WHAT TO PRODUCE |
Transcribe the records from the line containing "This screenshot has width=1196, height=747." onward, up to and including the final line, exactly and without anything else.

########

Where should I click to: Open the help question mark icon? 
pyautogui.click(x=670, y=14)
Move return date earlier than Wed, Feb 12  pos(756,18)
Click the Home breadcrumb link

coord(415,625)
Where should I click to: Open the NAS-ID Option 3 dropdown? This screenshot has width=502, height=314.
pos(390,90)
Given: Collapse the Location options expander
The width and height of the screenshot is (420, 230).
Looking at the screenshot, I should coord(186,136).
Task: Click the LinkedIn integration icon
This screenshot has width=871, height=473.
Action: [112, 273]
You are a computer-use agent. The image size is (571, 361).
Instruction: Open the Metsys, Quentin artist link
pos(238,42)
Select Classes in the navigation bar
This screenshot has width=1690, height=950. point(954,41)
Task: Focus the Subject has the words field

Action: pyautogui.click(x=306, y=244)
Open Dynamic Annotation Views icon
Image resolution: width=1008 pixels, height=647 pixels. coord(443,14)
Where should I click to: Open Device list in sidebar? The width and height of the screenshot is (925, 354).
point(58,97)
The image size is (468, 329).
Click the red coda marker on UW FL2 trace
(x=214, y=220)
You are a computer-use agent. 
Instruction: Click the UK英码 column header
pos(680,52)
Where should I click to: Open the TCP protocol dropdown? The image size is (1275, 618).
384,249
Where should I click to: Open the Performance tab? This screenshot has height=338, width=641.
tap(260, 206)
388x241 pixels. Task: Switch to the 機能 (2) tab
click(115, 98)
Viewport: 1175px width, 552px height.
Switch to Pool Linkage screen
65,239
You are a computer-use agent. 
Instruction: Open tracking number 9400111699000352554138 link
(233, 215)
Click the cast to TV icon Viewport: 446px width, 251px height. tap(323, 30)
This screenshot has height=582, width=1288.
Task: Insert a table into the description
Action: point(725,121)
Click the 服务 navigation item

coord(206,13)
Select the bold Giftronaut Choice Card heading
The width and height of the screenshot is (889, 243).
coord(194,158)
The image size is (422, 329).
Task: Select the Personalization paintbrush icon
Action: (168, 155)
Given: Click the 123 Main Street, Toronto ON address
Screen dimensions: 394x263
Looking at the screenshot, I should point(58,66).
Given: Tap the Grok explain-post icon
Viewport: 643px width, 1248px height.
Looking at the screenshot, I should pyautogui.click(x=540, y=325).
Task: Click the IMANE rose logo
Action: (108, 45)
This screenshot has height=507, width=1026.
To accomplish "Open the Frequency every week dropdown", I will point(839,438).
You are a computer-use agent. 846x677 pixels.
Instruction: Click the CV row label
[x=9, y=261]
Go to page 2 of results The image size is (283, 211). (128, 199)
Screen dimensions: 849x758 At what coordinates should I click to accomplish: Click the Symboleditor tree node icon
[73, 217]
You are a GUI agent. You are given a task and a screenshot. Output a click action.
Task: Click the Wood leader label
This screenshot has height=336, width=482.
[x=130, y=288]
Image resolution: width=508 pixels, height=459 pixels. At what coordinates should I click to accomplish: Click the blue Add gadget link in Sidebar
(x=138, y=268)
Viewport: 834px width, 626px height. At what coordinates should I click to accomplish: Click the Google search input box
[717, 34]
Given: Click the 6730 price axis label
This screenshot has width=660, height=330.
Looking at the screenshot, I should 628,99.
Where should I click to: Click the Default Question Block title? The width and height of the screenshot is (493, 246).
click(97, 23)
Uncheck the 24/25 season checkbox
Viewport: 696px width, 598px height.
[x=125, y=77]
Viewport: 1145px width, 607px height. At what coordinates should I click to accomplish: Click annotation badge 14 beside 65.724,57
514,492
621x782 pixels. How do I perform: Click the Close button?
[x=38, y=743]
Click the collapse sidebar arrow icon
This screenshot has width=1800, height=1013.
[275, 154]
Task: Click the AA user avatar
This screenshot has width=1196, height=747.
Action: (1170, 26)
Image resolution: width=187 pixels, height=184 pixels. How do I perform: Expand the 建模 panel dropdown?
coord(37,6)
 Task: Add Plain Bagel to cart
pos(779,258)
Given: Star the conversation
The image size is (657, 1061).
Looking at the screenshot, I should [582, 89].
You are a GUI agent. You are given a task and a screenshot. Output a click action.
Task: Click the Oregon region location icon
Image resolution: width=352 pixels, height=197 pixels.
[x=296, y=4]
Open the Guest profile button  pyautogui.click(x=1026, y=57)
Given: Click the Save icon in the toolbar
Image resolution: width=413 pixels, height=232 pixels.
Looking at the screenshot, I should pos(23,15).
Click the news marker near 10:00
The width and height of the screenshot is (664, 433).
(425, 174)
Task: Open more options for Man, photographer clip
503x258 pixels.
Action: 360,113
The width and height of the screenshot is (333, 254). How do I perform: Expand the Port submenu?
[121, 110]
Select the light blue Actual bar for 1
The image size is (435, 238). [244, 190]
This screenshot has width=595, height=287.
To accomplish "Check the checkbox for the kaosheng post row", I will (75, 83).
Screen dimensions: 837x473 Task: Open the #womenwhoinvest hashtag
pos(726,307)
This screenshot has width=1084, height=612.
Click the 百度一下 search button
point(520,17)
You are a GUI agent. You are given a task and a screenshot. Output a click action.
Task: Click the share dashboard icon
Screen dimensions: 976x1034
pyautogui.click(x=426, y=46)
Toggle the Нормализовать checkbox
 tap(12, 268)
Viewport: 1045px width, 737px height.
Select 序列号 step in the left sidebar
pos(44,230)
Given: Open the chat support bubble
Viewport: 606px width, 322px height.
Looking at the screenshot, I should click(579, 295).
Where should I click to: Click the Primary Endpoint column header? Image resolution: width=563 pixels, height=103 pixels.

########

WRITTEN ANSWER |
This screenshot has width=1196, height=747.
Action: (1170, 26)
Image resolution: width=187 pixels, height=184 pixels. How do I perform: Expand the 建模 panel dropdown?
coord(37,6)
 Task: Add Plain Bagel to cart
pos(779,258)
Given: Star the conversation
The image size is (657, 1061).
Looking at the screenshot, I should [582, 89].
You are a GUI agent. You are given a task and a screenshot. Output a click action.
Task: Click the Oregon region location icon
Image resolution: width=352 pixels, height=197 pixels.
[x=296, y=4]
Open the Guest profile button  pyautogui.click(x=1026, y=57)
Given: Click the Save icon in the toolbar
Image resolution: width=413 pixels, height=232 pixels.
Looking at the screenshot, I should pos(23,15).
Click the news marker near 10:00
The width and height of the screenshot is (664, 433).
(425, 174)
Task: Open more options for Man, photographer clip
503x258 pixels.
Action: 360,113
The width and height of the screenshot is (333, 254). How do I perform: Expand the Port submenu?
[121, 110]
Select the light blue Actual bar for 1
The image size is (435, 238). [244, 190]
This screenshot has width=595, height=287.
To accomplish "Check the checkbox for the kaosheng post row", I will (75, 83).
Screen dimensions: 837x473 Task: Open the #womenwhoinvest hashtag
pos(726,307)
This screenshot has width=1084, height=612.
Click the 百度一下 search button
point(520,17)
You are a GUI agent. You are given a task and a screenshot. Output a click action.
Task: Click the share dashboard icon
Screen dimensions: 976x1034
pyautogui.click(x=426, y=46)
Toggle the Нормализовать checkbox
 tap(12, 268)
Viewport: 1045px width, 737px height.
Select 序列号 step in the left sidebar
pos(44,230)
Given: Open the chat support bubble
Viewport: 606px width, 322px height.
Looking at the screenshot, I should click(579, 295).
Where should I click to: Click the Primary Endpoint column header? Image resolution: width=563 pixels, height=103 pixels.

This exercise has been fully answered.